Evaluating Short-Term Forecasting of Multiple Time Series in IoT Environments
This work addresses forecasting challenges for resource-constrained IoT applications, but it is incremental as it focuses on evaluation and protocol design rather than introducing new methods.
The paper tackles short-term forecasting for multiple time series in IoT environments with limited data due to low sampling frequencies, evaluating various models on five real-world datasets to assess accuracy under highly underdetermined conditions.

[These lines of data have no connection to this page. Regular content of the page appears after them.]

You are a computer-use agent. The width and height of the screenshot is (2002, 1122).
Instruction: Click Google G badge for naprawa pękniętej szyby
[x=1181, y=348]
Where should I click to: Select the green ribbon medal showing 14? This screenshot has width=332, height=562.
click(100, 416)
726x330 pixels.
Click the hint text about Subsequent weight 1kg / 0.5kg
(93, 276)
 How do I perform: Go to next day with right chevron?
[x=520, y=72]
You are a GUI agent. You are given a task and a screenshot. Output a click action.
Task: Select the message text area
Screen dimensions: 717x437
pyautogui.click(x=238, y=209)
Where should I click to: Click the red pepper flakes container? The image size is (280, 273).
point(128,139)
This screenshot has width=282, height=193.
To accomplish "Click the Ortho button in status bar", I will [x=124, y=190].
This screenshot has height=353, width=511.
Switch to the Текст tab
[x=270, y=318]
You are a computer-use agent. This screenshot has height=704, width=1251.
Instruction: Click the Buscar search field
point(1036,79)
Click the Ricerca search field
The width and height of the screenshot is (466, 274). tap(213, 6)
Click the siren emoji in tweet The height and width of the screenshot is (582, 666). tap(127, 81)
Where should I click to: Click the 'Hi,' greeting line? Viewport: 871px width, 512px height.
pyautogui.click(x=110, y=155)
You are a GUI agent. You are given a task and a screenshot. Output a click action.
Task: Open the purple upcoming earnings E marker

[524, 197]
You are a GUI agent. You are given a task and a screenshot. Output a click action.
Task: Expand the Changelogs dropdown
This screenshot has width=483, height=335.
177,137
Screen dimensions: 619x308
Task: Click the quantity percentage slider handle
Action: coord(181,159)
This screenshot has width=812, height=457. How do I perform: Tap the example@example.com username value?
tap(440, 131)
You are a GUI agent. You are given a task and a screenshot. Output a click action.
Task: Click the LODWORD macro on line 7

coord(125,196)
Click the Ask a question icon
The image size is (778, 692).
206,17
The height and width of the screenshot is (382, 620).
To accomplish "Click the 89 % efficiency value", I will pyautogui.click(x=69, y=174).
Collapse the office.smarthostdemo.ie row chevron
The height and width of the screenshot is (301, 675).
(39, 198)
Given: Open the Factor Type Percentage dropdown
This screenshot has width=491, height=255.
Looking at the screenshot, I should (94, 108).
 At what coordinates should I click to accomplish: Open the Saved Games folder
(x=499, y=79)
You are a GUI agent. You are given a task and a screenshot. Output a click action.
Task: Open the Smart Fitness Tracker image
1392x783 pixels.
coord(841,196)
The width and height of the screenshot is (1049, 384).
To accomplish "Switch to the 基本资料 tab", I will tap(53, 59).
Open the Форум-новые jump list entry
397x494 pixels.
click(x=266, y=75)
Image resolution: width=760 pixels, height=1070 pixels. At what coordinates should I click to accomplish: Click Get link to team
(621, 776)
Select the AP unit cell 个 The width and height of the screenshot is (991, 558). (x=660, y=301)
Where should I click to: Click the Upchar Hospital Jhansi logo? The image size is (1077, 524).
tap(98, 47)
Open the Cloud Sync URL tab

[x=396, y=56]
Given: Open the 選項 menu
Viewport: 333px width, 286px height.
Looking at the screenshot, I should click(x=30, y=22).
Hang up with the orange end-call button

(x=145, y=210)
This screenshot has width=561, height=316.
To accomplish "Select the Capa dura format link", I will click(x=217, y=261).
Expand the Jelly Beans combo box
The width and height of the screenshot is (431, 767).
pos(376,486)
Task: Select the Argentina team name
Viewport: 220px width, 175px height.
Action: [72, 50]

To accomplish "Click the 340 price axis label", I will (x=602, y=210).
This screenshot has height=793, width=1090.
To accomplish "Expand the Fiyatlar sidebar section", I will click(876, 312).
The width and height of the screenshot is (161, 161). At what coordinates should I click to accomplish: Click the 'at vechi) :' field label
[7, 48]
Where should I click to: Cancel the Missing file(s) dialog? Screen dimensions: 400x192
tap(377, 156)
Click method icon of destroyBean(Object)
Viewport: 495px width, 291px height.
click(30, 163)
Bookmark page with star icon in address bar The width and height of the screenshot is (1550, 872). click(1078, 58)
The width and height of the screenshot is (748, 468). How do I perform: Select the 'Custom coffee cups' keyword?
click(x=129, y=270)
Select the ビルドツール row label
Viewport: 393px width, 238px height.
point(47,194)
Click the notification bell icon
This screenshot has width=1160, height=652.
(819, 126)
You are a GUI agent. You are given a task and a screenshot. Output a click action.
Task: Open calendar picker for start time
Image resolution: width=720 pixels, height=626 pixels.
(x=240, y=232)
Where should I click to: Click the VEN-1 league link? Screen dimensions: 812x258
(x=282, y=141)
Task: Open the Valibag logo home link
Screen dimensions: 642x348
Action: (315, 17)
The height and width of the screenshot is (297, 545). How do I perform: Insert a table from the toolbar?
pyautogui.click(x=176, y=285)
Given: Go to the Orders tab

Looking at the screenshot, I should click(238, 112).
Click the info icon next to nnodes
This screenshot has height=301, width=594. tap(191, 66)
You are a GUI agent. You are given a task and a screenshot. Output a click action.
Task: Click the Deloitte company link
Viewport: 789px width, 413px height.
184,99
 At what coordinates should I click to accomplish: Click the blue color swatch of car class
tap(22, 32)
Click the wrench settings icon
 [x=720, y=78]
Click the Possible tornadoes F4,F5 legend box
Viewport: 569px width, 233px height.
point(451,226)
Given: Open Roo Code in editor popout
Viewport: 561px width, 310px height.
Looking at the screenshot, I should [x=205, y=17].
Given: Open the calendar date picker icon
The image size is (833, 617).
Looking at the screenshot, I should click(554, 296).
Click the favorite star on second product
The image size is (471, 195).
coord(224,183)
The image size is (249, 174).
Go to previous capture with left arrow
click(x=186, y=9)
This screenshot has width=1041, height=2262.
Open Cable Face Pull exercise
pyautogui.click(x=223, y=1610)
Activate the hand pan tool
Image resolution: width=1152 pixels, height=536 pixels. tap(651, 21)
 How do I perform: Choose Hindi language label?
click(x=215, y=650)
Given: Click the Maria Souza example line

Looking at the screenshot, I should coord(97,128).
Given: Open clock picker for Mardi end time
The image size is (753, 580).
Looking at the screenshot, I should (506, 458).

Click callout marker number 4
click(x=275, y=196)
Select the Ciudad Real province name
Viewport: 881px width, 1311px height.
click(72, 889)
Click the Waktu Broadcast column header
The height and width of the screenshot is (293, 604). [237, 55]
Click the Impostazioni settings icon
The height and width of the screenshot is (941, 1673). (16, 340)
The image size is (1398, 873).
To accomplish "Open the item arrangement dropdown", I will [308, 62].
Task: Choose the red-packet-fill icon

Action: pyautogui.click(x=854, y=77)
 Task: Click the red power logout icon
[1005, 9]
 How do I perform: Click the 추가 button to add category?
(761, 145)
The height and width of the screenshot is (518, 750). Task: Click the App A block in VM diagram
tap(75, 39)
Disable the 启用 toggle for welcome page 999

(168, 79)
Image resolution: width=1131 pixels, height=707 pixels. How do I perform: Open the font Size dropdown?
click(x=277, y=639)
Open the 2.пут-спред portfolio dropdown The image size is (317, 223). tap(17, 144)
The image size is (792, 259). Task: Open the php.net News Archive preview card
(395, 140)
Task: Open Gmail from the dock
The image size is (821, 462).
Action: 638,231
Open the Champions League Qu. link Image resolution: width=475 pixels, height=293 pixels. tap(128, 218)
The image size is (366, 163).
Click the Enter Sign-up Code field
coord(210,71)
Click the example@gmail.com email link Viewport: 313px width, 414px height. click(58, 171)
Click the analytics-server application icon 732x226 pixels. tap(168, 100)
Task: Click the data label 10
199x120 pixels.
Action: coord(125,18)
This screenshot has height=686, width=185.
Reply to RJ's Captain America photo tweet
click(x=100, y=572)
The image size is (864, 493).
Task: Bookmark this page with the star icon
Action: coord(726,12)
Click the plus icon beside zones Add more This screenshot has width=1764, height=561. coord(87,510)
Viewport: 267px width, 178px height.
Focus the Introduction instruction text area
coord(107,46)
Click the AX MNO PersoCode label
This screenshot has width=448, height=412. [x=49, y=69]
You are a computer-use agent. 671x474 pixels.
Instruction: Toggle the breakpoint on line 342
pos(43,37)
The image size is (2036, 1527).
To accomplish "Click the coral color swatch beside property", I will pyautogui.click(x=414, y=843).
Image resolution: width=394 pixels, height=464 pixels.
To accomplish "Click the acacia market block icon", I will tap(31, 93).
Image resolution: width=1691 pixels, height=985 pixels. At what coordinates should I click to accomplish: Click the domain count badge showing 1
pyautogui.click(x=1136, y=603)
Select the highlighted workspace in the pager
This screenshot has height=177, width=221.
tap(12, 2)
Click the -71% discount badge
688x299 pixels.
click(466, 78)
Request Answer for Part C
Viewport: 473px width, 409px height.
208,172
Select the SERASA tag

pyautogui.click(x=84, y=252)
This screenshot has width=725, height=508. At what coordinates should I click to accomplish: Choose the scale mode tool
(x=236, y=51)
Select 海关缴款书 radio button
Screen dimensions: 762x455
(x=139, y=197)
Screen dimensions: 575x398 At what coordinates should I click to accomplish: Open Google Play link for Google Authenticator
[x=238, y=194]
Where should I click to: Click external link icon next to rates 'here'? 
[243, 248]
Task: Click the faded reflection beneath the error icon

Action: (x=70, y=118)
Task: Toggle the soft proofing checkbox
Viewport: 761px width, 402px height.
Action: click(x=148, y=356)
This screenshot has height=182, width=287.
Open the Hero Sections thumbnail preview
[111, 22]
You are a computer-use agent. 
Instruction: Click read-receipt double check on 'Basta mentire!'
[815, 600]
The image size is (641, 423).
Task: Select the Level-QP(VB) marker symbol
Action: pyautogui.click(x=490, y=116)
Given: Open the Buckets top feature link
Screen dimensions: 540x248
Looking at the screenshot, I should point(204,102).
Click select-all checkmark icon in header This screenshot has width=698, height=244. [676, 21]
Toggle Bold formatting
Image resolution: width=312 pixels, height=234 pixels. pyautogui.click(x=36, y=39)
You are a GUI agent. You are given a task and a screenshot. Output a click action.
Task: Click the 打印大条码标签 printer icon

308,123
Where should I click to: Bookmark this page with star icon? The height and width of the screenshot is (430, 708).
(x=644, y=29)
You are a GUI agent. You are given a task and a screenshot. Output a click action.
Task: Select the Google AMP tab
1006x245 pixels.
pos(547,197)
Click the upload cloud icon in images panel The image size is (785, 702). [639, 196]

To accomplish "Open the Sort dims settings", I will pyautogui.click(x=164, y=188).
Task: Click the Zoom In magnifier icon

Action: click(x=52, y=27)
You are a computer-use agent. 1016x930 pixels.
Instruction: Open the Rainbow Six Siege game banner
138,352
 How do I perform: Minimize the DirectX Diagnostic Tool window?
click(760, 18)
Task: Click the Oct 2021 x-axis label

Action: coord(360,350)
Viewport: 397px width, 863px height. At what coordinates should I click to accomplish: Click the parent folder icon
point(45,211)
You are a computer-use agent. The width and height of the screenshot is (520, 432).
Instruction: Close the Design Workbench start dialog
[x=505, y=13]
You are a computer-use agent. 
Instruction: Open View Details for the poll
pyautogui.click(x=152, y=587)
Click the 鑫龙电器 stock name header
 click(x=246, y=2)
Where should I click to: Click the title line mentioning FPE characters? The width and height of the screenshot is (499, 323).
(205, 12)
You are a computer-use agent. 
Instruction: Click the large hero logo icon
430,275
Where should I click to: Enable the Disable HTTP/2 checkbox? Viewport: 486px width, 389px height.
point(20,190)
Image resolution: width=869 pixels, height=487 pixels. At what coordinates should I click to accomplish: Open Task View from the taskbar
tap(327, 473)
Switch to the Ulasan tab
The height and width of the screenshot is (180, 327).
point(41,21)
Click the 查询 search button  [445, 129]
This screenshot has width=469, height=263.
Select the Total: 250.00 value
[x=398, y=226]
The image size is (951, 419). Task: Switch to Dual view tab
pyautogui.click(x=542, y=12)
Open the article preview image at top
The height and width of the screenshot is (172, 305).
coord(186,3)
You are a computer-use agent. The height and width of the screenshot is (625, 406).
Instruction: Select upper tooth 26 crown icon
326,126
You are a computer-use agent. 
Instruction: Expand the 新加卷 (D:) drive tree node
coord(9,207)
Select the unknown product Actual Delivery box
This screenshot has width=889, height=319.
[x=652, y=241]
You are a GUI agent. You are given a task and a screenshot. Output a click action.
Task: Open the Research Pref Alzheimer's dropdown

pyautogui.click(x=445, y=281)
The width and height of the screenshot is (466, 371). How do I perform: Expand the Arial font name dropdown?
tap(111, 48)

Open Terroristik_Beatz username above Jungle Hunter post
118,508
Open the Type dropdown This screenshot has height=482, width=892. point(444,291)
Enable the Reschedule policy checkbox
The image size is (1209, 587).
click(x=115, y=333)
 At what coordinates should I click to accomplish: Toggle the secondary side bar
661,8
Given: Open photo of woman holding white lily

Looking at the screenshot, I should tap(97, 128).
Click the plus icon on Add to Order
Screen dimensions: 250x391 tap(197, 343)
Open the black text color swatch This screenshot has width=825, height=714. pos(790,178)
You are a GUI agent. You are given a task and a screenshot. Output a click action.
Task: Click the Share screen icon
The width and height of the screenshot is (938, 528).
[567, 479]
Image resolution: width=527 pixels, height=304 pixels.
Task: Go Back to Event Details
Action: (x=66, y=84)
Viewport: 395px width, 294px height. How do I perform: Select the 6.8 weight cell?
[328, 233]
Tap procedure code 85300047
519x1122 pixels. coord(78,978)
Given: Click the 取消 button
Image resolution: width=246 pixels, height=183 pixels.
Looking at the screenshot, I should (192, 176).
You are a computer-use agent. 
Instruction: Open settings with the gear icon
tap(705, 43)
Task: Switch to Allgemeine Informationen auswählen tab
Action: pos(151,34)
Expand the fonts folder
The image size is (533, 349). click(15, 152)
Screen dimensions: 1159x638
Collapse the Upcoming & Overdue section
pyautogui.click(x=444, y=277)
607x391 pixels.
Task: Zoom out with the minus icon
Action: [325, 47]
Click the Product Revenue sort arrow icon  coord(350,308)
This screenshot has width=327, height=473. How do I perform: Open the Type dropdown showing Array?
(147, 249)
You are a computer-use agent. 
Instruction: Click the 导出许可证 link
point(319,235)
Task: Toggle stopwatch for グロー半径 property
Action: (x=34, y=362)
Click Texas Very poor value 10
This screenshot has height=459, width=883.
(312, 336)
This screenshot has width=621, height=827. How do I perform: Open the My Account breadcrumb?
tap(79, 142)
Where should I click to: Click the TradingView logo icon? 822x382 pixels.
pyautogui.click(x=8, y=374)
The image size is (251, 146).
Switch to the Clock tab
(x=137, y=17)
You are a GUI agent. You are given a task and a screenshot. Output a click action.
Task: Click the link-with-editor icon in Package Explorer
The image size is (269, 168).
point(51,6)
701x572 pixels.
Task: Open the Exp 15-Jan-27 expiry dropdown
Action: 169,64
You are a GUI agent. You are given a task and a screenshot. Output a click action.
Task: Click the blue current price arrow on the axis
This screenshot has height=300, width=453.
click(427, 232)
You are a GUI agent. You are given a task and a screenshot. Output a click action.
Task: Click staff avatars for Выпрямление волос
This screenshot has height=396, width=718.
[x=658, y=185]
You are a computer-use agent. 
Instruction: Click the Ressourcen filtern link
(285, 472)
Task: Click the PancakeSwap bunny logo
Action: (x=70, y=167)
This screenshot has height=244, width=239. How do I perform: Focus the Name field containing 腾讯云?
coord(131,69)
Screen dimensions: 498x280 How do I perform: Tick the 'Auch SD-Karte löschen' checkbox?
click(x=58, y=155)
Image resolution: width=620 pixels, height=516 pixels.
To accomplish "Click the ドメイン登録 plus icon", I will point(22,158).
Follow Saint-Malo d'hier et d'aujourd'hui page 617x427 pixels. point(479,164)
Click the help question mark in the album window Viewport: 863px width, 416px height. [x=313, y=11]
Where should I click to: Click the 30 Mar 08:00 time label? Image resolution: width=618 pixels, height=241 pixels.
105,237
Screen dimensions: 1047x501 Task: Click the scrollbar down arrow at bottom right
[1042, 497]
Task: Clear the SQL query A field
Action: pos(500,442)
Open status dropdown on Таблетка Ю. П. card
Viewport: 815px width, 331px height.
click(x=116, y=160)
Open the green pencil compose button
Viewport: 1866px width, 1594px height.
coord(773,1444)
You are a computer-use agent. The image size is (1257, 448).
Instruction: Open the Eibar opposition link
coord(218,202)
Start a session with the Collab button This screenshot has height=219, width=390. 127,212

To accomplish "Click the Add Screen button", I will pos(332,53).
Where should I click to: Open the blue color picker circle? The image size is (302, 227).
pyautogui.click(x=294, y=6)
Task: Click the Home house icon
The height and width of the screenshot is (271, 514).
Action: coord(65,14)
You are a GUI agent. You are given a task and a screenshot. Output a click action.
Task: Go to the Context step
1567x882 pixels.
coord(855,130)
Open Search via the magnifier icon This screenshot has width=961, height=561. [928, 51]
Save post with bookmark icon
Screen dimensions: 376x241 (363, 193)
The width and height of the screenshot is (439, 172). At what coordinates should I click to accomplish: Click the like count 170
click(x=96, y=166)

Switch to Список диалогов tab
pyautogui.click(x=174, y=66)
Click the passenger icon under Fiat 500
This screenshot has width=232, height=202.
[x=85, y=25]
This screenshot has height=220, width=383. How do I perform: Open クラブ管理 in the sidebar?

Modern Internet of Things (IoT) environments are monitored via a large number of IoT enabled sensing devices, with the data acquisition and processing infrastructure setting restrictions in terms of computational power and energy resources. To alleviate this issue, sensors are often configured to operate at relatively low sampling frequencies, yielding a reduced set of observations. Nevertheless, this can hamper dramatically subsequent decision-making, such as forecasting. To address this problem, in this work we evaluate short-term forecasting in highly underdetermined cases, i.e., the number of sensor streams is much higher than the number of observations. Several statistical, machine learning and neural network-based models are thoroughly examined with respect to the resulting forecasting accuracy on five different real-world datasets. The focus is given on a unified experimental protocol especially designed for short-term prediction of multiple time series at the IoT edge. The proposed framework can be considered as an important step towards establishing a solid forecasting strategy in resource constrained IoT applications.